*** Opening of Given information ***
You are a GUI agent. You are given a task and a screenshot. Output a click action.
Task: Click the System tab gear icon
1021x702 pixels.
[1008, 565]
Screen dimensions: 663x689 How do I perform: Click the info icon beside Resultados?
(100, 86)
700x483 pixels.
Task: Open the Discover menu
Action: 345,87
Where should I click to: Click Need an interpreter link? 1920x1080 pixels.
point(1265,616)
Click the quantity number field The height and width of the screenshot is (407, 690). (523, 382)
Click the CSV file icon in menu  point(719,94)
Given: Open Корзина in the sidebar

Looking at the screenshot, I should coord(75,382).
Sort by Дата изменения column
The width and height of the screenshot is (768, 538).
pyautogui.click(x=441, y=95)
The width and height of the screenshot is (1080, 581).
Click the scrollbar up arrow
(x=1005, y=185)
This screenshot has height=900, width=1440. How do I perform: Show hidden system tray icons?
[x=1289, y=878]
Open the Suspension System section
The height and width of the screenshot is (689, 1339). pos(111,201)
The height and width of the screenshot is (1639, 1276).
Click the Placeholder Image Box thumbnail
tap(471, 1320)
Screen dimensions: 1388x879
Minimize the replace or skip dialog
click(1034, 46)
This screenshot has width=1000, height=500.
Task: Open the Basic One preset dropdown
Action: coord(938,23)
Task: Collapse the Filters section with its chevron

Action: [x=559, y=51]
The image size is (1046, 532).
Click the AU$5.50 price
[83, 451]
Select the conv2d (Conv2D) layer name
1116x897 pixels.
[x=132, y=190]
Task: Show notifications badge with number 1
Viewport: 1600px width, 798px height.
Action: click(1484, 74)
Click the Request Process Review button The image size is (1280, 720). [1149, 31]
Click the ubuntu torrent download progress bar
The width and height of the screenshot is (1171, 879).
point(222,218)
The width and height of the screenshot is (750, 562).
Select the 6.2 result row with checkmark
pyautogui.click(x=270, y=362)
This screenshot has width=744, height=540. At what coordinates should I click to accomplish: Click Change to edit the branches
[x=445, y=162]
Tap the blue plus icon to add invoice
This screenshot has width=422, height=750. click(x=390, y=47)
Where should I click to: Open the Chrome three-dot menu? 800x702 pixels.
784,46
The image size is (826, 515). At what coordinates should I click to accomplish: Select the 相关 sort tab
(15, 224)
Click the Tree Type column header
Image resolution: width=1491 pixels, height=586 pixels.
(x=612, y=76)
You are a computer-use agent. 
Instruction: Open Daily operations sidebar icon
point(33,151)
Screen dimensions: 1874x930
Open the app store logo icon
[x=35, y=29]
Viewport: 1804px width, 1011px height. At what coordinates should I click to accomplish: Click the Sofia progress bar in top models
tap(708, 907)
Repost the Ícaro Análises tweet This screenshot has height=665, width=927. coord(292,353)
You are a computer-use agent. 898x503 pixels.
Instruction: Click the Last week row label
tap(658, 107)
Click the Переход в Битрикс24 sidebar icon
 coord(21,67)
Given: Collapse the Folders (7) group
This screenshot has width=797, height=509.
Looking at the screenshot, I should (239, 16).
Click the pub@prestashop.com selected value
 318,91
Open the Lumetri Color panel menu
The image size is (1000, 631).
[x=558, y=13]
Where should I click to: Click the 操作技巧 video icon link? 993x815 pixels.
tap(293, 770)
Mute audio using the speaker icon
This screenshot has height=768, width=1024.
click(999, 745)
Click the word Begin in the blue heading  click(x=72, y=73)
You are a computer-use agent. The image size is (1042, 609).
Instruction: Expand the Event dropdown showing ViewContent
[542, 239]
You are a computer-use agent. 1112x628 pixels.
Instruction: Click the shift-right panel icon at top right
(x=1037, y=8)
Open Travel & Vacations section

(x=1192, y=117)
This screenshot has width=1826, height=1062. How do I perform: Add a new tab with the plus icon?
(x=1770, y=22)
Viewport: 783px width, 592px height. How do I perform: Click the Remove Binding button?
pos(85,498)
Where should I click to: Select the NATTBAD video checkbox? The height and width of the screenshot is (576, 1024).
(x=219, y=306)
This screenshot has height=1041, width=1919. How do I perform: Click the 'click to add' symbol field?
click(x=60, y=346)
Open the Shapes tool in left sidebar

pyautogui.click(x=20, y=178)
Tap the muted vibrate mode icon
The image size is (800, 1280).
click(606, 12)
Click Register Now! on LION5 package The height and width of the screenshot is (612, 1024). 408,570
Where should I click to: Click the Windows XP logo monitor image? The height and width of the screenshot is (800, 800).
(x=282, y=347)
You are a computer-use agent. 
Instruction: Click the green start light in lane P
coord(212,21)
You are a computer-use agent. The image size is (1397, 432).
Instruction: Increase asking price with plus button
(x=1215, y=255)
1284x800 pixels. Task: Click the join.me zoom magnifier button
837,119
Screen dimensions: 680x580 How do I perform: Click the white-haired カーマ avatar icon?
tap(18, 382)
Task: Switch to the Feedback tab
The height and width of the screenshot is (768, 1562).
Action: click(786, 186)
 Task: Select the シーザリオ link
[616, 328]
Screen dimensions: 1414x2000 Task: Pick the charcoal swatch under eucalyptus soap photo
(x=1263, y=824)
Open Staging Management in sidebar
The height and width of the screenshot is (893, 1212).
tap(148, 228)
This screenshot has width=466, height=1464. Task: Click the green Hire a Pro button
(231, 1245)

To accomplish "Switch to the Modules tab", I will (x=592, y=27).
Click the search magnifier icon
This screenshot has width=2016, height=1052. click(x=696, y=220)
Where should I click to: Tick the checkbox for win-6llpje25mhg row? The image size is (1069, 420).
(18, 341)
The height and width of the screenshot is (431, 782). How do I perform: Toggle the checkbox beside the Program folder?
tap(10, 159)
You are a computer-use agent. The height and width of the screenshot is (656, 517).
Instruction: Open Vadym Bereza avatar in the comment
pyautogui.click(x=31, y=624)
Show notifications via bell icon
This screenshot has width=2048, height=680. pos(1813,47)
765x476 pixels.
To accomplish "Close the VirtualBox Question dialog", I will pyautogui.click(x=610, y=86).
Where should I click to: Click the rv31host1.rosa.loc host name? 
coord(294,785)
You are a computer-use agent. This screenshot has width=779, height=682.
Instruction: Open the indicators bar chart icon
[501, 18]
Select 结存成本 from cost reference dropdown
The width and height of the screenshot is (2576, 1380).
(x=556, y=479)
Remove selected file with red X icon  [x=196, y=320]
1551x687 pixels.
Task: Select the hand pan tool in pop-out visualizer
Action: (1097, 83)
*** Close of Given information ***
- _Task instructions_: For this task, please set down every entry exactly, with no line left out.

- _Result for this exercise_:
You are a GUI agent. You are given a task and a screenshot. Output a click action.
Task: Click the System tab gear icon
1021x702 pixels.
[1008, 565]
Screen dimensions: 663x689 How do I perform: Click the info icon beside Resultados?
(100, 86)
700x483 pixels.
Task: Open the Discover menu
Action: 345,87
Where should I click to: Click Need an interpreter link? 1920x1080 pixels.
point(1265,616)
Click the quantity number field The height and width of the screenshot is (407, 690). (523, 382)
Click the CSV file icon in menu  point(719,94)
Given: Open Корзина in the sidebar

Looking at the screenshot, I should coord(75,382).
Sort by Дата изменения column
The width and height of the screenshot is (768, 538).
pyautogui.click(x=441, y=95)
The width and height of the screenshot is (1080, 581).
Click the scrollbar up arrow
(x=1005, y=185)
This screenshot has height=900, width=1440. How do I perform: Show hidden system tray icons?
[x=1289, y=878]
Open the Suspension System section
The height and width of the screenshot is (689, 1339). pos(111,201)
The height and width of the screenshot is (1639, 1276).
Click the Placeholder Image Box thumbnail
tap(471, 1320)
Screen dimensions: 1388x879
Minimize the replace or skip dialog
click(1034, 46)
This screenshot has width=1000, height=500.
Task: Open the Basic One preset dropdown
Action: coord(938,23)
Task: Collapse the Filters section with its chevron

Action: [x=559, y=51]
The image size is (1046, 532).
Click the AU$5.50 price
[83, 451]
Select the conv2d (Conv2D) layer name
1116x897 pixels.
[x=132, y=190]
Task: Show notifications badge with number 1
Viewport: 1600px width, 798px height.
Action: click(1484, 74)
Click the Request Process Review button The image size is (1280, 720). [1149, 31]
Click the ubuntu torrent download progress bar
The width and height of the screenshot is (1171, 879).
point(222,218)
The width and height of the screenshot is (750, 562).
Select the 6.2 result row with checkmark
pyautogui.click(x=270, y=362)
This screenshot has width=744, height=540. At what coordinates should I click to accomplish: Click Change to edit the branches
[x=445, y=162]
Tap the blue plus icon to add invoice
This screenshot has width=422, height=750. click(x=390, y=47)
Where should I click to: Open the Chrome three-dot menu? 800x702 pixels.
784,46
The image size is (826, 515). At what coordinates should I click to accomplish: Select the 相关 sort tab
(15, 224)
Click the Tree Type column header
Image resolution: width=1491 pixels, height=586 pixels.
(x=612, y=76)
You are a computer-use agent. 
Instruction: Open Daily operations sidebar icon
point(33,151)
Screen dimensions: 1874x930
Open the app store logo icon
[x=35, y=29]
Viewport: 1804px width, 1011px height. At what coordinates should I click to accomplish: Click the Sofia progress bar in top models
tap(708, 907)
Repost the Ícaro Análises tweet This screenshot has height=665, width=927. coord(292,353)
You are a computer-use agent. 898x503 pixels.
Instruction: Click the Last week row label
tap(658, 107)
Click the Переход в Битрикс24 sidebar icon
 coord(21,67)
Given: Collapse the Folders (7) group
This screenshot has width=797, height=509.
Looking at the screenshot, I should (239, 16).
Click the pub@prestashop.com selected value
 318,91
Open the Lumetri Color panel menu
The image size is (1000, 631).
[x=558, y=13]
Where should I click to: Click the 操作技巧 video icon link? 993x815 pixels.
tap(293, 770)
Mute audio using the speaker icon
This screenshot has height=768, width=1024.
click(999, 745)
Click the word Begin in the blue heading  click(x=72, y=73)
You are a computer-use agent. The image size is (1042, 609).
Instruction: Expand the Event dropdown showing ViewContent
[542, 239]
You are a computer-use agent. 1112x628 pixels.
Instruction: Click the shift-right panel icon at top right
(x=1037, y=8)
Open Travel & Vacations section

(x=1192, y=117)
This screenshot has width=1826, height=1062. How do I perform: Add a new tab with the plus icon?
(x=1770, y=22)
Viewport: 783px width, 592px height. How do I perform: Click the Remove Binding button?
pos(85,498)
Where should I click to: Select the NATTBAD video checkbox? The height and width of the screenshot is (576, 1024).
(x=219, y=306)
This screenshot has height=1041, width=1919. How do I perform: Click the 'click to add' symbol field?
click(x=60, y=346)
Open the Shapes tool in left sidebar

pyautogui.click(x=20, y=178)
Tap the muted vibrate mode icon
The image size is (800, 1280).
click(606, 12)
Click Register Now! on LION5 package The height and width of the screenshot is (612, 1024). 408,570
Where should I click to: Click the Windows XP logo monitor image? The height and width of the screenshot is (800, 800).
(x=282, y=347)
You are a computer-use agent. 
Instruction: Click the green start light in lane P
coord(212,21)
You are a computer-use agent. The image size is (1397, 432).
Instruction: Increase asking price with plus button
(x=1215, y=255)
1284x800 pixels. Task: Click the join.me zoom magnifier button
837,119
Screen dimensions: 680x580 How do I perform: Click the white-haired カーマ avatar icon?
tap(18, 382)
Task: Switch to the Feedback tab
The height and width of the screenshot is (768, 1562).
Action: click(786, 186)
 Task: Select the シーザリオ link
[616, 328]
Screen dimensions: 1414x2000 Task: Pick the charcoal swatch under eucalyptus soap photo
(x=1263, y=824)
Open Staging Management in sidebar
The height and width of the screenshot is (893, 1212).
tap(148, 228)
This screenshot has width=466, height=1464. Task: Click the green Hire a Pro button
(231, 1245)

To accomplish "Switch to the Modules tab", I will (x=592, y=27).
Click the search magnifier icon
This screenshot has width=2016, height=1052. click(x=696, y=220)
Where should I click to: Tick the checkbox for win-6llpje25mhg row? The image size is (1069, 420).
(18, 341)
The height and width of the screenshot is (431, 782). How do I perform: Toggle the checkbox beside the Program folder?
tap(10, 159)
You are a computer-use agent. The height and width of the screenshot is (656, 517).
Instruction: Open Vadym Bereza avatar in the comment
pyautogui.click(x=31, y=624)
Show notifications via bell icon
This screenshot has width=2048, height=680. pos(1813,47)
765x476 pixels.
To accomplish "Close the VirtualBox Question dialog", I will pyautogui.click(x=610, y=86).
Where should I click to: Click the rv31host1.rosa.loc host name? 
coord(294,785)
You are a computer-use agent. This screenshot has width=779, height=682.
Instruction: Open the indicators bar chart icon
[501, 18]
Select 结存成本 from cost reference dropdown
The width and height of the screenshot is (2576, 1380).
(x=556, y=479)
Remove selected file with red X icon  [x=196, y=320]
1551x687 pixels.
Task: Select the hand pan tool in pop-out visualizer
Action: (1097, 83)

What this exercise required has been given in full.